Pub Permanently Replaces All Beef and Lamb With Vegan Impossible Burger

Southeast Portland bar, White Owl Social Club, has permanently replaced all beef and lamb burgers, its signatures dishes, with a burger made from Impossible Foods‘ vegan meat. The bar has made the move due to concerns about the environmental impact of meat.

The social club shared its announcement via an emoji-studded Instagram post:✨White Owl ✨is proud to announce we have eliminated BEEF & LAMB from our regular menu ?PERMANENTLY?. Both BEEF & LAMB leave the largest environmental footprint of all meats, and we’ve been slowly trying to reduce the impact our business has on this planet. ??‍♀️We are NOT a completely MEAT-FREE business, but we are making big changes for the better.” 

According to PDX Monthly, the metal-music heavy pub sold about $80,000 of beef and lamb burgers last year.
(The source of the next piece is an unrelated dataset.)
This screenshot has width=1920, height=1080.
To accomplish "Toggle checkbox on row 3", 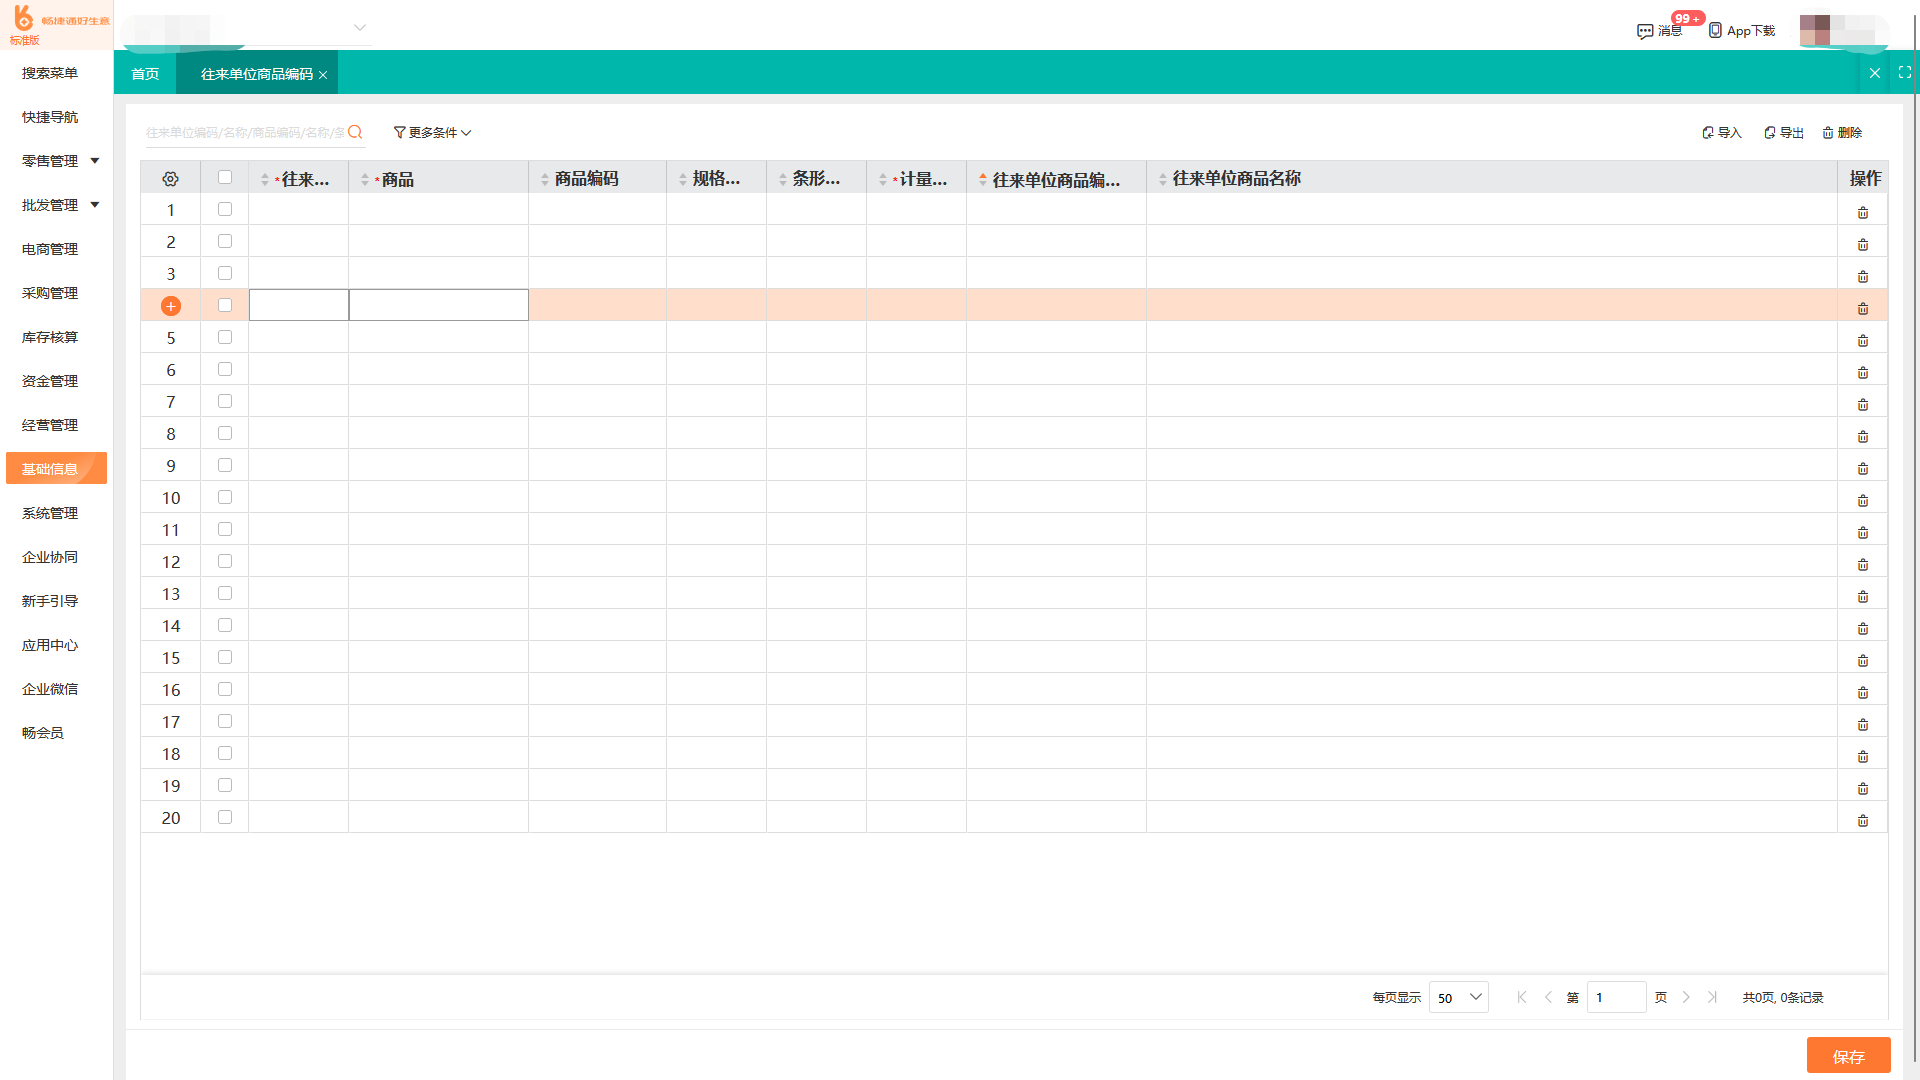I will pyautogui.click(x=224, y=273).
Now, this year’s figure will be significantly reduced and, in the years to follow, that figure will turn to a humble $0. The bar will also be turning to compostable paper products and straws from now on.

“Most people know that meat burgers are unsustainable and extremely damaging to the environment, not to mention [mass-produced] beef is a criminally cruel industry,” White Owl’s co-owner Matt Relkin told PDX Monthly. He added, “at first we thought [lamb] was a better choice environmentally, but upon further research, we learned that lamb was even worse than beef in regards to greenhouse emissions.”

Impossible Foods claim their “bleeding” vegan burgers use 75 percent less water and 95 percent less land than conventional beef. With this in mind, the pub is definitely onto a more sustainable menu.

White Owl also serve another, award-winning, vegan burger. This burger is made from a beetroot-wakame-hazelnut patty, pea shoots, and carrot ribbons. Relkin hopes customers will be open to the new, mostly plant-based, menu additions.“We hope customers trust us with the choices we are making. It’s truly coming from a place of compassion and concern for this world we all live in. We don’t want to be part of the problem,” he stated.